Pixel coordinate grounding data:
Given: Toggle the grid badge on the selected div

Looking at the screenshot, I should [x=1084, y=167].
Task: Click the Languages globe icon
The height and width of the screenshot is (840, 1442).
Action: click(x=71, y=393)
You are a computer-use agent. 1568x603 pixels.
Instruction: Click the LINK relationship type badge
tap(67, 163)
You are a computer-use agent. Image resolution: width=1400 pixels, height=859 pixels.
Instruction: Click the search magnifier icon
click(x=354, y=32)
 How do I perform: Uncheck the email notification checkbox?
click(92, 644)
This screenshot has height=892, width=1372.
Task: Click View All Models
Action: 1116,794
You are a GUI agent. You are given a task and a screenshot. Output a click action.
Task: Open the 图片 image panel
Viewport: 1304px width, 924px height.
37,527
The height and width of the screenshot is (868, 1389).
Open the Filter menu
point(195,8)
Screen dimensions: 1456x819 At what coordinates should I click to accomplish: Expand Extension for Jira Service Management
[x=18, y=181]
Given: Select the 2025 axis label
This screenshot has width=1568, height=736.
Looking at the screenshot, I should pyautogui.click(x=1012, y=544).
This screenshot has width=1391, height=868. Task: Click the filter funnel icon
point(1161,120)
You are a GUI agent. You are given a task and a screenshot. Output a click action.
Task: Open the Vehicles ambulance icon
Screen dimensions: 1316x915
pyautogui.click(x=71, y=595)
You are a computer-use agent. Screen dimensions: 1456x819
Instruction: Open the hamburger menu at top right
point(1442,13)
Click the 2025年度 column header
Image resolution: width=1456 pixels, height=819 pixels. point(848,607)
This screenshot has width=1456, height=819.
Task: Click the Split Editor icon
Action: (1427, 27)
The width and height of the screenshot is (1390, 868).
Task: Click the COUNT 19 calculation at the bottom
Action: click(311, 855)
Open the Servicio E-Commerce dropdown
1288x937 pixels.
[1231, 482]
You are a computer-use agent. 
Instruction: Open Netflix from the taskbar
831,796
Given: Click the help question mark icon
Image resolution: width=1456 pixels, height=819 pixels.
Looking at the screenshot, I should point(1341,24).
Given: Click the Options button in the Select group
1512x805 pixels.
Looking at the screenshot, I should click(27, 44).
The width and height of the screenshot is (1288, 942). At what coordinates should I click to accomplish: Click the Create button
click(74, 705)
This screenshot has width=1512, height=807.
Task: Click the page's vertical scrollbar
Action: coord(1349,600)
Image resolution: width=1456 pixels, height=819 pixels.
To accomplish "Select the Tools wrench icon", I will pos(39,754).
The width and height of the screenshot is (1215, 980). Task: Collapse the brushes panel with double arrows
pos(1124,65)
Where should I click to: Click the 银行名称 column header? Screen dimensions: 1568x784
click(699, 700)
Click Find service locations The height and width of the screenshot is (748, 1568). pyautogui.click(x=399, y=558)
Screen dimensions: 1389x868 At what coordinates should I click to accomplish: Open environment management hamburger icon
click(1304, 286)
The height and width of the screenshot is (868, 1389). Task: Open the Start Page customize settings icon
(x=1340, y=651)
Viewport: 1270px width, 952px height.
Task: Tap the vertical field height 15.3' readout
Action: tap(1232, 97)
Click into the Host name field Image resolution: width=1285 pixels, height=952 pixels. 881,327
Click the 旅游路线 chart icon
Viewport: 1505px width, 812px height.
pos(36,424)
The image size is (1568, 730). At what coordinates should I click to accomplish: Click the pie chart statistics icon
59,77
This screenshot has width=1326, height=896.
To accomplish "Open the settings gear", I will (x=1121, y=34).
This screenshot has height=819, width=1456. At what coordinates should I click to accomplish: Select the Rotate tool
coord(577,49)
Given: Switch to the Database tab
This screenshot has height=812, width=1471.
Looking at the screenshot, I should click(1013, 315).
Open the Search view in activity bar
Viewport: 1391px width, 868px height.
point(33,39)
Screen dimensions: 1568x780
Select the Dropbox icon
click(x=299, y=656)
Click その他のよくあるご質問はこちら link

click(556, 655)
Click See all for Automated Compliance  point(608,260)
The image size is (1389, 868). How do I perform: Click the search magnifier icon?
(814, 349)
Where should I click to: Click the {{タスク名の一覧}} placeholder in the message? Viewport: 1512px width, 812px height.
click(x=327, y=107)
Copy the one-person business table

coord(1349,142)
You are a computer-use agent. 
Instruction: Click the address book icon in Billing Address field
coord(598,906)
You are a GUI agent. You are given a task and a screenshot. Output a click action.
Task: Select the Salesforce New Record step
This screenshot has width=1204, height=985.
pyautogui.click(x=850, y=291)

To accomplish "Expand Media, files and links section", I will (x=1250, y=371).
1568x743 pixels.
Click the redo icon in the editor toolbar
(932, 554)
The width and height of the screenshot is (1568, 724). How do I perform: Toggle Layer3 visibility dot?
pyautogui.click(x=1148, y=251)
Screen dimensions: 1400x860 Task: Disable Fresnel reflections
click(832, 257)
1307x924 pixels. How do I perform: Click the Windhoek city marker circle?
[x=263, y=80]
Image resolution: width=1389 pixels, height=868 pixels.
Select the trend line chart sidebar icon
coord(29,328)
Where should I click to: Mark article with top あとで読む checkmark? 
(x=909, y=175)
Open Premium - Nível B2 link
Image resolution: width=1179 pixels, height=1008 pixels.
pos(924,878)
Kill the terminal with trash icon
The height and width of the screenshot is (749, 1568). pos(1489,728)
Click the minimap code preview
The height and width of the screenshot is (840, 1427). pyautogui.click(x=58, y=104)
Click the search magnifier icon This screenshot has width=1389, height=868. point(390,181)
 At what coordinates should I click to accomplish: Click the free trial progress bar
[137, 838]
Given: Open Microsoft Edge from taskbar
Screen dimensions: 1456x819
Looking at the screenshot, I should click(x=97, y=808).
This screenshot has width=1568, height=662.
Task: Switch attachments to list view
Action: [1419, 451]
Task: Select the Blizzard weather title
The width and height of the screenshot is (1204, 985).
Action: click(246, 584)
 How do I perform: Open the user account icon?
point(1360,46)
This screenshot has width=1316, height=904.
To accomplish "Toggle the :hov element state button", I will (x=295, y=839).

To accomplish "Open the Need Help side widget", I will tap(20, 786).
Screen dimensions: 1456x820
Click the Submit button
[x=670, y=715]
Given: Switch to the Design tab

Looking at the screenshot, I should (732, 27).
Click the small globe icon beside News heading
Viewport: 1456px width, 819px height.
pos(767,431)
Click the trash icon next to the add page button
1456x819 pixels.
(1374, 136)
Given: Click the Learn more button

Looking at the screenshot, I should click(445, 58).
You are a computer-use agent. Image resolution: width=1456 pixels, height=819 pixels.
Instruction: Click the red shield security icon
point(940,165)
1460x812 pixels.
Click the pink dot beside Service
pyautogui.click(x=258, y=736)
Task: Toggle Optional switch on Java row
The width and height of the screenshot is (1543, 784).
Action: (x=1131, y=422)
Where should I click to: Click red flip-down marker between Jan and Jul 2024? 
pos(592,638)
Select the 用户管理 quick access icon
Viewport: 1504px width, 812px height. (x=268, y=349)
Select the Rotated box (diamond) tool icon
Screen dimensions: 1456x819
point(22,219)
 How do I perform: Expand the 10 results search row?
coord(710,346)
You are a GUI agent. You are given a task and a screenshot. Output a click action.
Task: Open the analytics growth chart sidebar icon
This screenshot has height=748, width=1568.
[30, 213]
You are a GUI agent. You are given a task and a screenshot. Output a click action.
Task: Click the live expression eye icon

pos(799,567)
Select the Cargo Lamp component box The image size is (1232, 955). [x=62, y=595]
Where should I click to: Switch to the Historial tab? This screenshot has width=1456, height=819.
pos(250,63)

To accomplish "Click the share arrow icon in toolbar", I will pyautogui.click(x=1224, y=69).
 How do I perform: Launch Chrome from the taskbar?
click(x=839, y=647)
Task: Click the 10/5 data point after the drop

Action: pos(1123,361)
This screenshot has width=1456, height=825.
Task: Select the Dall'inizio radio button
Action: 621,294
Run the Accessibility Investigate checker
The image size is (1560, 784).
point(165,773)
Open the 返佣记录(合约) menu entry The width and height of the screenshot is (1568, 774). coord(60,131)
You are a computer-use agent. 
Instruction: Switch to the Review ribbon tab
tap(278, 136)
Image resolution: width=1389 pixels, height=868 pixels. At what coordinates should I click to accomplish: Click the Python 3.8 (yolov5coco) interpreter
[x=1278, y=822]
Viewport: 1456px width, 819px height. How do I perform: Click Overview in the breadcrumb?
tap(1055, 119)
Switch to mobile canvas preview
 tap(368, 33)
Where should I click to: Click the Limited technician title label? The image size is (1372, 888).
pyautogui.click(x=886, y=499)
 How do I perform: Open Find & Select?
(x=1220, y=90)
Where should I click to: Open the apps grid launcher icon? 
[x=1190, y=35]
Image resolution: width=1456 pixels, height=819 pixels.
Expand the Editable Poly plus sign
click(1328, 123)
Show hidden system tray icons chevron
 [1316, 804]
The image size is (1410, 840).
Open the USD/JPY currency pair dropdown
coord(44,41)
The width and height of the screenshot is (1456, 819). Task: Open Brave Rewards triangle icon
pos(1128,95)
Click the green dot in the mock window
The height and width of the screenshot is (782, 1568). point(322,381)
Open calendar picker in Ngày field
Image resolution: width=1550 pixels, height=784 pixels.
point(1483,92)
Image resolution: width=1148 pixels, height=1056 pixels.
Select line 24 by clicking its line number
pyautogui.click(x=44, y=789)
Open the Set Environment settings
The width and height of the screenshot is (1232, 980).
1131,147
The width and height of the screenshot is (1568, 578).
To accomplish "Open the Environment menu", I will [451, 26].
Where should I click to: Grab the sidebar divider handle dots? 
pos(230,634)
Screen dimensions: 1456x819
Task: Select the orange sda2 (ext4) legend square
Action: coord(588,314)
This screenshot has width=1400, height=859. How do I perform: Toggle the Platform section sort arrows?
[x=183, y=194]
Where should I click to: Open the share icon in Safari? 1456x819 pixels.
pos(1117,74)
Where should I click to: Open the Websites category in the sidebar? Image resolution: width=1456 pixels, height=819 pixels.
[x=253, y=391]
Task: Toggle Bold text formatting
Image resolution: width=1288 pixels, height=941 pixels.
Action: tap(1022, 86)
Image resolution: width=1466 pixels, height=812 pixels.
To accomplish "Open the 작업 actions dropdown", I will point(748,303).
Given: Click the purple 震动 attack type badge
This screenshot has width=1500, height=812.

• Work item: Beginning at the line above with "Viewport: 1304px width, 924px height." and finishing at the line with "You are a computer-use agent. Screen", return each line exactly and return nothing else.

• Output of the task:
Viewport: 1304px width, 924px height.
37,527
The height and width of the screenshot is (868, 1389).
Open the Filter menu
point(195,8)
Screen dimensions: 1456x819 At what coordinates should I click to accomplish: Expand Extension for Jira Service Management
[x=18, y=181]
Given: Select the 2025 axis label
This screenshot has width=1568, height=736.
Looking at the screenshot, I should pyautogui.click(x=1012, y=544).
This screenshot has width=1391, height=868. Task: Click the filter funnel icon
point(1161,120)
You are a GUI agent. You are given a task and a screenshot. Output a click action.
Task: Open the Vehicles ambulance icon
Screen dimensions: 1316x915
pyautogui.click(x=71, y=595)
You are a computer-use agent. Screen dimensions: 1456x819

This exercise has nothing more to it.